Please repeat the lines below exactly. Begin with the line containing "Given: Click the debug method on logger" and go on through the line containing "You are a computer-use agent. The height".

Stored data:
-=-=-
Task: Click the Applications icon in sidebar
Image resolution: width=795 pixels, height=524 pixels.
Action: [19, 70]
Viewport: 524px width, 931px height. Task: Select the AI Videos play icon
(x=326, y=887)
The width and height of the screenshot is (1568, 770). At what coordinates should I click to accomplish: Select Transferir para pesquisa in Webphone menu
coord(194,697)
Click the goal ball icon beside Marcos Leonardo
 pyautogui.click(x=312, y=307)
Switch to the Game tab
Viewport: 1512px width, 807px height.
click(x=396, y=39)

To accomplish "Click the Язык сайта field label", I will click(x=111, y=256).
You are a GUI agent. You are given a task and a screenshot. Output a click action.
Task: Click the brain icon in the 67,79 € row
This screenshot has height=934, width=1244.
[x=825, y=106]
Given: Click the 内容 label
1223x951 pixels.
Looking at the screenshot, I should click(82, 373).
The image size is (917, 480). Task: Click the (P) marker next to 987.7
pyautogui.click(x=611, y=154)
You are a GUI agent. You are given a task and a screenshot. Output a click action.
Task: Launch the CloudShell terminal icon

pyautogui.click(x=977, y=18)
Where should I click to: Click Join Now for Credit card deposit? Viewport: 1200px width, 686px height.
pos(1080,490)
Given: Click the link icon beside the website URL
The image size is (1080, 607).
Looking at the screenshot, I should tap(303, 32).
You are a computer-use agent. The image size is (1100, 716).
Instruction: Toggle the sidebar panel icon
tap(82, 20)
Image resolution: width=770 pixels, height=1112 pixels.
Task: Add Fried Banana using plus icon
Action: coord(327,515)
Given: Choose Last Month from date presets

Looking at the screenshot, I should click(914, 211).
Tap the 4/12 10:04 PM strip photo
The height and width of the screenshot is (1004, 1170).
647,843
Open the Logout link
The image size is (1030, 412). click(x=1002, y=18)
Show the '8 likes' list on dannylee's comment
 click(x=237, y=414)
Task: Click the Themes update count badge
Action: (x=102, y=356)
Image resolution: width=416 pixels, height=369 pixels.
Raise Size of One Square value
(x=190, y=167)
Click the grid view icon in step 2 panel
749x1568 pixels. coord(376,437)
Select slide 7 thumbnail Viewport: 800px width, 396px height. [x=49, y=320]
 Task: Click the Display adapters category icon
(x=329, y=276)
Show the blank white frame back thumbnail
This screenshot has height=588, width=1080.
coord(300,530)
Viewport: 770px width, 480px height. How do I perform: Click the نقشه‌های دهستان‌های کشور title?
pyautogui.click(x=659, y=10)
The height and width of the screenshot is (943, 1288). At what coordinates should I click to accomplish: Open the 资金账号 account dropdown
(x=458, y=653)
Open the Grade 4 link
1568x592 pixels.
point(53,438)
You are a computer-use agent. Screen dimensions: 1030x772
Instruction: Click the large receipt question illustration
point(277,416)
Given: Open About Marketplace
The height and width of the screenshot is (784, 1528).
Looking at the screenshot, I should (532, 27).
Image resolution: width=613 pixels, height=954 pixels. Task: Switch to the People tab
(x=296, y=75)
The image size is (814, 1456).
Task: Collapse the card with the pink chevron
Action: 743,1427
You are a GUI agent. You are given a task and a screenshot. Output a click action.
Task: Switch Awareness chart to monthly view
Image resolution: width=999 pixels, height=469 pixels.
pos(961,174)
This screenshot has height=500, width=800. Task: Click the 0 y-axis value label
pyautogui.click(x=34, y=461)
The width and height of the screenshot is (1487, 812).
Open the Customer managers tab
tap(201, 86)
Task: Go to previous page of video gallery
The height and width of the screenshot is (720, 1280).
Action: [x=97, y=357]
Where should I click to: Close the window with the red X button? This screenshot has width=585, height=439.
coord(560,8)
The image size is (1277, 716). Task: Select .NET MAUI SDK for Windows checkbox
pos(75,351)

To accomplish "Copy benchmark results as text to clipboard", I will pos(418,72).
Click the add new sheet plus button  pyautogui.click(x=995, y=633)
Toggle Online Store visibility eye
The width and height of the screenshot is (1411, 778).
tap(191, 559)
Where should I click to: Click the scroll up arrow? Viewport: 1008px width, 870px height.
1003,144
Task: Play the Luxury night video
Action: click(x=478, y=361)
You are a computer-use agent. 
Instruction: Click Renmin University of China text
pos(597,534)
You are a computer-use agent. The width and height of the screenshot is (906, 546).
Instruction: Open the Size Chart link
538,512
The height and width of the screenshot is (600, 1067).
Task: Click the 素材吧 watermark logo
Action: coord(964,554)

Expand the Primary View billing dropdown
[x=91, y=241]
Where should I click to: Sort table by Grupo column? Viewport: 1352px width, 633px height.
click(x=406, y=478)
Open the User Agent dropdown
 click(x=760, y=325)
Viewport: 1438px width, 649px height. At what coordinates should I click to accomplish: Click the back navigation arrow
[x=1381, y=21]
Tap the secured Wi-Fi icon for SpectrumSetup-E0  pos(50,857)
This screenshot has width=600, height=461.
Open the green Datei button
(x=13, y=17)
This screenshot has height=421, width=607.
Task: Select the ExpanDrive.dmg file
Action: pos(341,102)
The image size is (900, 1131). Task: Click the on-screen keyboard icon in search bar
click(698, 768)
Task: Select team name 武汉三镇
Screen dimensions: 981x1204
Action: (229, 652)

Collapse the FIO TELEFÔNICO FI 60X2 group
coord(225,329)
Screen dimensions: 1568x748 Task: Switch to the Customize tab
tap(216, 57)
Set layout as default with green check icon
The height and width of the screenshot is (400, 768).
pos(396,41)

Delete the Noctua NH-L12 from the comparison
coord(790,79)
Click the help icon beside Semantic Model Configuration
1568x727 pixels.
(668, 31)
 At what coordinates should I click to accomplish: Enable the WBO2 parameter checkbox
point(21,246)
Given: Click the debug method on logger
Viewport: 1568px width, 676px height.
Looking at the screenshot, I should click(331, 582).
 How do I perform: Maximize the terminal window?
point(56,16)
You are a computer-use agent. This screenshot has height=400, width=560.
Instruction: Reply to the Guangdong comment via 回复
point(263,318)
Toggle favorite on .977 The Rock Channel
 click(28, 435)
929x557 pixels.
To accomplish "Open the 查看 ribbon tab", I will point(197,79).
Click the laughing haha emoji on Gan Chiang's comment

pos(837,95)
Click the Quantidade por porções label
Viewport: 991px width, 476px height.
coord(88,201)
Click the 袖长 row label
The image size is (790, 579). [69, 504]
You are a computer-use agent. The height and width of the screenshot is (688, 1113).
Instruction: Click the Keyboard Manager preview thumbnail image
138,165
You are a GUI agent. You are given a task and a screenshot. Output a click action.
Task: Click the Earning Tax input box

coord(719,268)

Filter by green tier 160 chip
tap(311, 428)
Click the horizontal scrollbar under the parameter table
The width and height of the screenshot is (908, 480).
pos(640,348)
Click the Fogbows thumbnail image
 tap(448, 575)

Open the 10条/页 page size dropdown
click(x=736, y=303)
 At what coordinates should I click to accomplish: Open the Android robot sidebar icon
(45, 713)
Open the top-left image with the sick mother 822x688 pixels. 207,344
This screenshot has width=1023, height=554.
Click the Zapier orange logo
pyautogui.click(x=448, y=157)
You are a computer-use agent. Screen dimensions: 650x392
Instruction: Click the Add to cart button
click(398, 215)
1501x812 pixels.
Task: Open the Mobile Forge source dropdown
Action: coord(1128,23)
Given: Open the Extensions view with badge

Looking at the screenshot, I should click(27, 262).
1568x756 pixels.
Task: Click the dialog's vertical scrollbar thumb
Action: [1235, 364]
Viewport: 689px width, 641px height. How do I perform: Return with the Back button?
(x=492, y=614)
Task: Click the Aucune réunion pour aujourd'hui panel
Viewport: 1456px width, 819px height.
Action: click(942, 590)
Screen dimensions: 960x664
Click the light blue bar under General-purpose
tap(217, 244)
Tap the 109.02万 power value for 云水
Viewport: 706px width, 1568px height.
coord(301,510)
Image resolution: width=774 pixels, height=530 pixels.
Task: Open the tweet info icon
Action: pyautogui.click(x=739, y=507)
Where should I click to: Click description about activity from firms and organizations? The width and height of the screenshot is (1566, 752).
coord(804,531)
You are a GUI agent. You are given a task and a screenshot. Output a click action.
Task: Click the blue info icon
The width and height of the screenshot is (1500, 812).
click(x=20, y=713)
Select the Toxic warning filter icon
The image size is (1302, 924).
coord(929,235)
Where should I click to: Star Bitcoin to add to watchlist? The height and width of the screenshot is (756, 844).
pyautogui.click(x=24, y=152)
-=-=-
## ANSWER
Given: Click the debug method on logger
Viewport: 1568px width, 676px height.
Looking at the screenshot, I should click(331, 582).
 How do I perform: Maximize the terminal window?
point(56,16)
You are a computer-use agent. This screenshot has height=400, width=560.
Instruction: Reply to the Guangdong comment via 回复
point(263,318)
Toggle favorite on .977 The Rock Channel
 click(28, 435)
929x557 pixels.
To accomplish "Open the 查看 ribbon tab", I will point(197,79).
Click the laughing haha emoji on Gan Chiang's comment

pos(837,95)
Click the Quantidade por porções label
Viewport: 991px width, 476px height.
coord(88,201)
Click the 袖长 row label
The image size is (790, 579). [69, 504]
You are a computer-use agent. The height and width of the screenshot is (688, 1113).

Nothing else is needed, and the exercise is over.